By Judah Martin

Most days if it’s not raining, you can hang a left at the red light next to the Alberta Winn Dixie, keep driving for a spell, and you’ll run right into Billy Carr.

He’s on the left side of the road, across from the cemetery, standing under the shade as best he can. Even if you don’t see him, the bright reds of tomatoes and exotic looking chili peppers and the vividly saturated greens of the bell peppers and collards on his roadside stand should catch your eye from the road.

“Well, I just sit around here all day and don’t make any money,” he chuckled.

This is partially Carr’s own fault. He tends to give generous discounts to his customers. He gave a few free apples to his first customer of the day, his nephew Randy, who stops by every now and again.

Luckily, supplementing his income is only an after-thought for Carr. He dabbled in a myriad of professional trades before retiring seven years ago. For instance, he was a welder for a while, and later he spent a few years in construction, framing houses. Throughout it all, growing and selling fresh produce has been just about the only constant in his life.

“I’ve always enjoyed gardening. I love it,” he said.

A Tuscaloosa native, Carr grew up on a farm in Brookwood, just a few miles from his produce stand. There his family mostly grew corn and raised livestock.

“My daddy sold coal for a living, so my two brothers did most of the farming until they got mad and moved away,” he said.

Carr was the youngest of eight siblings and his mother and father were 45 and 52 years old when he was born. Growing up, Carr quickly learned the tricks of the trade. In addition to gardening, Carr was charged with untraditional, sometimes hazardous chores, like picking and disposing of the bugs on the farm’s potato leaves.

RECORDED INFORMATION -
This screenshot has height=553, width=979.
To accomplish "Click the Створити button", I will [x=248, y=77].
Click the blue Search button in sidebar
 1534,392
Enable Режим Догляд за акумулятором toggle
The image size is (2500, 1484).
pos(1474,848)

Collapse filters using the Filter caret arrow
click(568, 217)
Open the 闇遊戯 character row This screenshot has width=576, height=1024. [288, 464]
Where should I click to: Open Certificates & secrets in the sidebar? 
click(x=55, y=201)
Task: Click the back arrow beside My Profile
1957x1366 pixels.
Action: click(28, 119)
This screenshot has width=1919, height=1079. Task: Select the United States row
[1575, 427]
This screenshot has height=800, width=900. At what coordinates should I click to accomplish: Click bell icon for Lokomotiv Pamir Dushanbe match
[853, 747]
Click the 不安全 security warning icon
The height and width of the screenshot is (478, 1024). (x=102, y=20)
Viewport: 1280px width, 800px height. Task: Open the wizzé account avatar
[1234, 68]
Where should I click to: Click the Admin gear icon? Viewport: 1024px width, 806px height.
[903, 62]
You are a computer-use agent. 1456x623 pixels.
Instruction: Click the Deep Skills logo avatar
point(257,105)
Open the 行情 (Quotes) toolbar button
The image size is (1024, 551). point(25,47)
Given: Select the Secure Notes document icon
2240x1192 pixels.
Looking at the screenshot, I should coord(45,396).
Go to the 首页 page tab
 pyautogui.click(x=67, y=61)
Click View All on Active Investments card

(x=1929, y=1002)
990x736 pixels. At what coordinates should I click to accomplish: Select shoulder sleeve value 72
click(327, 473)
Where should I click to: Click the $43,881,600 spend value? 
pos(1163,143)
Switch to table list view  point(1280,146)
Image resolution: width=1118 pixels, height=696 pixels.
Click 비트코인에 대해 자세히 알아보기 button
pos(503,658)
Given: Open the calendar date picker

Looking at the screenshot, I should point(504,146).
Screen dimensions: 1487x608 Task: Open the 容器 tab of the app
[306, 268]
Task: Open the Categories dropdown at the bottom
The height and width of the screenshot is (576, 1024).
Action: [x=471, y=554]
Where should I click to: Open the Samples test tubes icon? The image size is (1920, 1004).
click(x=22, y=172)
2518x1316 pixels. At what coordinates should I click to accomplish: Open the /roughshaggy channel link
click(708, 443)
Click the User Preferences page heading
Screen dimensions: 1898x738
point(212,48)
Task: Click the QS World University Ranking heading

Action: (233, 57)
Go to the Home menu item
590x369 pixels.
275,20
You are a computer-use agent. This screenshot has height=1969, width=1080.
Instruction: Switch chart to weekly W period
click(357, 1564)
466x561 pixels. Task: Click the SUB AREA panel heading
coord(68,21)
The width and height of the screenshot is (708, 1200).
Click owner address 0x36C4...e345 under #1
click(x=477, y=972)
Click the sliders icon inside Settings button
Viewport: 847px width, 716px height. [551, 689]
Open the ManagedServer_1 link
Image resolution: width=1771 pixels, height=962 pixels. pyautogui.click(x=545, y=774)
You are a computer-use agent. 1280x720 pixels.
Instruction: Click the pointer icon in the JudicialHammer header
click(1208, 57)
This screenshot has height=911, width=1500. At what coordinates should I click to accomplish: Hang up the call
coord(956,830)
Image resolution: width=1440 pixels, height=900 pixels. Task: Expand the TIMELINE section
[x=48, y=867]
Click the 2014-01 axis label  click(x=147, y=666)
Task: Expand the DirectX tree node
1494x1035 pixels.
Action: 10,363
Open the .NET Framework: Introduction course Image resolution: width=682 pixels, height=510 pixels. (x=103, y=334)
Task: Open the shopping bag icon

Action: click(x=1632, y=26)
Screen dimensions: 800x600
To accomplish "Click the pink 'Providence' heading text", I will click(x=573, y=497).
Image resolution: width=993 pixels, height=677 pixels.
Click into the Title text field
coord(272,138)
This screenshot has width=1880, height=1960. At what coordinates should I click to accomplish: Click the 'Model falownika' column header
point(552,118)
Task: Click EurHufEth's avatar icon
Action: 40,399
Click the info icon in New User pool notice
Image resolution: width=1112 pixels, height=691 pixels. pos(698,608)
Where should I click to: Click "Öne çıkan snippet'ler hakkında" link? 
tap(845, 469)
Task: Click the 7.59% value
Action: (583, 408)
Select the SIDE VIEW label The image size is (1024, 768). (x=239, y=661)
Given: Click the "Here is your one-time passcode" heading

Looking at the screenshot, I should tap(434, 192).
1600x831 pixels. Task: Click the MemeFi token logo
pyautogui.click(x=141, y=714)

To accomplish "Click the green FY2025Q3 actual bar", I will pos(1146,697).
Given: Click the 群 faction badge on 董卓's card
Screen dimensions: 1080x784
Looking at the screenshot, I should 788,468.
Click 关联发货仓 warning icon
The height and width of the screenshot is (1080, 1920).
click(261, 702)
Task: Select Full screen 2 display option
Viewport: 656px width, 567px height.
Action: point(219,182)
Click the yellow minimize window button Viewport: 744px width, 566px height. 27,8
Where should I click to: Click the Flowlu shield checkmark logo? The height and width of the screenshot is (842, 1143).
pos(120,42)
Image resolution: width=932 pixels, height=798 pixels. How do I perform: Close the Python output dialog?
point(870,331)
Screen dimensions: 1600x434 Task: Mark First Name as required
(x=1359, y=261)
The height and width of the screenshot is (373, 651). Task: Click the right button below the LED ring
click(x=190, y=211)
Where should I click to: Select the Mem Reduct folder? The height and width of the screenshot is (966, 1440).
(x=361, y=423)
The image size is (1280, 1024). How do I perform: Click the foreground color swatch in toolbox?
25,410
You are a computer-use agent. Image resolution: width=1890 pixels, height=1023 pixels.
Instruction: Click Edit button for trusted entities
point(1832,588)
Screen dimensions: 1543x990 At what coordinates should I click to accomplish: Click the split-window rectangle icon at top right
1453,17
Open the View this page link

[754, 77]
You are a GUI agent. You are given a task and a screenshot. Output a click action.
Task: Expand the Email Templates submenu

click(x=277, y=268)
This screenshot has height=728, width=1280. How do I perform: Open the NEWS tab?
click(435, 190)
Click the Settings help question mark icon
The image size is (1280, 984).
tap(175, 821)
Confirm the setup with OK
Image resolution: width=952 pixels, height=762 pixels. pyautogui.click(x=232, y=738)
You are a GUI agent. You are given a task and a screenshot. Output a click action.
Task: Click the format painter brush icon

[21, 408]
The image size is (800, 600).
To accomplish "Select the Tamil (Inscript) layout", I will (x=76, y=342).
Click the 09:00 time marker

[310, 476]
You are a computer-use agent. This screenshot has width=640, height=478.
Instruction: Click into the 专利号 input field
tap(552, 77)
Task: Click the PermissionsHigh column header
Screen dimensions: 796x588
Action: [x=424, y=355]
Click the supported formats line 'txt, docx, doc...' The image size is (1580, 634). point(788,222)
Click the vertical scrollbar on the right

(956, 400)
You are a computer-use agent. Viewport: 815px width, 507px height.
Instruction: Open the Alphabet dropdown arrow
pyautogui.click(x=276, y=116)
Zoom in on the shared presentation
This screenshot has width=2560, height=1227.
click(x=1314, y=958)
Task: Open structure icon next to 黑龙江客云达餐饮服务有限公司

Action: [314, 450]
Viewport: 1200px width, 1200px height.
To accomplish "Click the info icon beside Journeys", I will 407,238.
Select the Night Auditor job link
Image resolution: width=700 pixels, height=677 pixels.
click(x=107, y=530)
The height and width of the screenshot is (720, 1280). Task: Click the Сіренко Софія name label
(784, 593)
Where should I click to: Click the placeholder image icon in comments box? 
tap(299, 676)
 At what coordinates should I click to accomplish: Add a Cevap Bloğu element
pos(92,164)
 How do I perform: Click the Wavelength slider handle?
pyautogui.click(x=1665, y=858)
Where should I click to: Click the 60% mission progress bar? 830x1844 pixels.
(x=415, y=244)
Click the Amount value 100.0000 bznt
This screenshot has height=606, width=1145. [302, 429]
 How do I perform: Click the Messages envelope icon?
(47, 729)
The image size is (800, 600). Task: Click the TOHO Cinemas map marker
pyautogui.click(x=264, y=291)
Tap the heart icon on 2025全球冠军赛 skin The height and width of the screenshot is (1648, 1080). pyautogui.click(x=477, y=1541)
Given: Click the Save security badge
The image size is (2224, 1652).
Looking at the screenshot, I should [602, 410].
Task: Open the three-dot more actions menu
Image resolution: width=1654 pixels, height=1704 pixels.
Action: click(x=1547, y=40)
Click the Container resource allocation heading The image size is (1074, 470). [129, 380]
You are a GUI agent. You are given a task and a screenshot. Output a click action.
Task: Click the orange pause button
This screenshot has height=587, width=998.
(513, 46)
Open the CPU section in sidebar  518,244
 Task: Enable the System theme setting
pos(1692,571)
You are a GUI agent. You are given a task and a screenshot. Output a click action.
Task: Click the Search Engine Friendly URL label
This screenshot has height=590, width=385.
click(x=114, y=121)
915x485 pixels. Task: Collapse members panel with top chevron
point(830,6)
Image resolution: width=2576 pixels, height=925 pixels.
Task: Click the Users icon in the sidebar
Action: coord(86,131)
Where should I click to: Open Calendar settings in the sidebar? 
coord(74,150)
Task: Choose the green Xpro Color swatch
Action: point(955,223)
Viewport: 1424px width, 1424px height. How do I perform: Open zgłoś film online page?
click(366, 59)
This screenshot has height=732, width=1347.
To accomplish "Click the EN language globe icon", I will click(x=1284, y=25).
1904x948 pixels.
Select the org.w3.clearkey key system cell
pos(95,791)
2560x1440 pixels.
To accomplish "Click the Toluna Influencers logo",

TASKS FOR THIS EXERCISE -
1) From the article about Billy Carr, copy the passage starting at "Luckily, supplementing his" and ending at "in his life.".
2) List the kinds of produce that the article about Billy Carr names in its description of what sits on his roadside stand.
3) Based on the article about Billy Carr, state whether each statement agrees with it, answering yes or no and quoting the words that decide it: (a) Carr retired seven years ago. (b) Carr's father farmed for a living. (c) Carr was the oldest of eight siblings.
The records play no part in any of these tasks.

CORRECT ANSWERS -
1)
Luckily, supplementing his income is only an after-thought for Carr. He dabbled in a myriad of professional trades before retiring seven years ago. For instance, he was a welder for a while, and later he spent a few years in construction, framing houses. Throughout it all, growing and selling fresh produce has been just about the only constant in his life.

2) Tomatoes, chili peppers, bell peppers, collards

3)
(a) Yes: "before retiring seven years ago"
(b) No: "My daddy sold coal for a living"
(c) No: "Carr was the youngest of eight siblings"